Economic growth has slowed in Brazil in recent years. This makes the World Cup a strategically important event for the Brazilian government because it provides an alternate way to build global influence.
Assess the relative importance of the economic and cultural strategies used by countries to gain global power and influence.
[Tip: In a balanced way, you should address economic strategies, such as membership of trade blocs and rules for foreign direct investment, as well as cultural strategies such as Brazil’s hosting of the World Cup.]

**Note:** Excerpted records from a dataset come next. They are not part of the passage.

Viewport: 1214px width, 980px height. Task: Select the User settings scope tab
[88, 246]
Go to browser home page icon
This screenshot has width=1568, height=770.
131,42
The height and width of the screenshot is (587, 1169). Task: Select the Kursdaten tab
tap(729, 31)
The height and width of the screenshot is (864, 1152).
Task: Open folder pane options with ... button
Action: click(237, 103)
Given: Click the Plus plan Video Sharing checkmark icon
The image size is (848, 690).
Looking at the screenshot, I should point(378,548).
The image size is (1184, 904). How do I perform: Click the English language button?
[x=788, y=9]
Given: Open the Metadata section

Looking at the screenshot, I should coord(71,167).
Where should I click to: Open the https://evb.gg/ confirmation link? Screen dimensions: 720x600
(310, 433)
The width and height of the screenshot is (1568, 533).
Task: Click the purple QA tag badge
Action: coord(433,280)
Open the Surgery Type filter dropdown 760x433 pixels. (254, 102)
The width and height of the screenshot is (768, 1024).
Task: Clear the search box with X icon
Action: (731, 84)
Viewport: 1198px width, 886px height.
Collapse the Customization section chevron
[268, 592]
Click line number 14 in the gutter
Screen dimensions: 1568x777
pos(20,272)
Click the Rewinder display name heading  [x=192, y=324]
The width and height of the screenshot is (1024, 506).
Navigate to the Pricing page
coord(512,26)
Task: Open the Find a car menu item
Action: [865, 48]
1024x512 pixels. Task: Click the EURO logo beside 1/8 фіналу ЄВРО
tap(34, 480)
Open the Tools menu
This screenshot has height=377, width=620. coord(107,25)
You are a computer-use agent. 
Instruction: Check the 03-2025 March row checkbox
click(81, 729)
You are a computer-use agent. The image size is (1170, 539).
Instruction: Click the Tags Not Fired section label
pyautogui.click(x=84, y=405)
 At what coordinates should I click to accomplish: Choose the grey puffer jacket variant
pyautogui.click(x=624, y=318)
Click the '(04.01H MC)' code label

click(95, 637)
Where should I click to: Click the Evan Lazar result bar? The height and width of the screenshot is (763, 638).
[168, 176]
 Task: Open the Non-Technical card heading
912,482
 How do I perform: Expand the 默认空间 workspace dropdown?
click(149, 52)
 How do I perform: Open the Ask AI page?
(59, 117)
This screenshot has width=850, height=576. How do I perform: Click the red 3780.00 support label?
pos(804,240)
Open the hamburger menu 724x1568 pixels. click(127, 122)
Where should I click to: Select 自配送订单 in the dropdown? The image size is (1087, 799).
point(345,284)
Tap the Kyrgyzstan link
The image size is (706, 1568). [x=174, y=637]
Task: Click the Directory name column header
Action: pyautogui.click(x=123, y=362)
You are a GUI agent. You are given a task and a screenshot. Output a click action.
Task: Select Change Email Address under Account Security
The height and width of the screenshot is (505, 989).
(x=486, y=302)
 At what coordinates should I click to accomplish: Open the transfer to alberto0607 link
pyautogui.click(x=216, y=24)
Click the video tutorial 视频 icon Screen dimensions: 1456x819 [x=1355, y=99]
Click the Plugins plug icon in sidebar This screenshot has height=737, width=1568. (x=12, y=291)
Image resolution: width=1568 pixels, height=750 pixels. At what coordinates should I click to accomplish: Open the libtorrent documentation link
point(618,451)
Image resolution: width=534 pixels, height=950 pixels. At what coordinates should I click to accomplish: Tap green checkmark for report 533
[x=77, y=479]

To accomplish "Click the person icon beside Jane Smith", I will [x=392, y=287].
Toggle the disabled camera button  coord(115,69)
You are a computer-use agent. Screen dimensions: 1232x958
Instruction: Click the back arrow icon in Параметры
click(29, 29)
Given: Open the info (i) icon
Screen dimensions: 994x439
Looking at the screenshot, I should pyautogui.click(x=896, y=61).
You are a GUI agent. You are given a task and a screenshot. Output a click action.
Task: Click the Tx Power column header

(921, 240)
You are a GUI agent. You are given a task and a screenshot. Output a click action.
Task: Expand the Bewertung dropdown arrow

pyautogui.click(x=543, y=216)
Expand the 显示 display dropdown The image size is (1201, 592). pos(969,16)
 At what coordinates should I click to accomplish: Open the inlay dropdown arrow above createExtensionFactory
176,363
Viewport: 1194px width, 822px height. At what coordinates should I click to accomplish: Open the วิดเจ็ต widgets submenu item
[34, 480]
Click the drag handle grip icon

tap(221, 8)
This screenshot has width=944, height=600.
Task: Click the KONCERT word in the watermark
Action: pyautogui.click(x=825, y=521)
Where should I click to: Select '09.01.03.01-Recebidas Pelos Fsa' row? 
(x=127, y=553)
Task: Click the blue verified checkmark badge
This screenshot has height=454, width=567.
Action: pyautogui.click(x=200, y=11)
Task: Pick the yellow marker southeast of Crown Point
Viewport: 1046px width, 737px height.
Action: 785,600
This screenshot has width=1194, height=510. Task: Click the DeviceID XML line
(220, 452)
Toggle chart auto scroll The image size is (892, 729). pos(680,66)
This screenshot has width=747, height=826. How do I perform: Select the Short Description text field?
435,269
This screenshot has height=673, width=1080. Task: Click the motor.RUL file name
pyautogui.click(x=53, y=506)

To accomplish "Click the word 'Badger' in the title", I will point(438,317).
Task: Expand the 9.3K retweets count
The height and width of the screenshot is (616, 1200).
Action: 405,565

Further research: Articles
‘Brazil: the first big soft power’ Financial Times 22 February 2013
‘Brazil emerges as a soft power’ BBC News 23 March 2010
[Syllabus links: Globalisation, economic development]
Rainforest tribes are often portrayed as being amongst the world’s least developed, and least globalised, societies. News reports show that members of the Kuikuro tribe have, in fact, been enjoying the World Cup.
Brazil is a famously multi-cultural society. It is also a ‘two-speed’ society insofar as some indigenous tribes still live in absolute poverty while the Brazilian middle classes have benefited greatly from Brazil’s economic growth in recent decades.
During the World Cup, anthropologist Carlos Fausto reported to the Financial Times that Kuikuro tribe had been enjoying the matches on television, in Brazil’s Xingu region.
Chief Afukaká, who is 65, is said to be a great football fan.
Mutua Mehinaku Kuikuro, a researcher with an indigenous background of his own, says that football is now part of Xinguano culture.
15 Kuikuro Indians obtained tickets to watch Russia vs South Korea. They gained their tickets via an allocation for the National Indian Foundation (FUNAI) and attended the match in the central western city of Cuiaba.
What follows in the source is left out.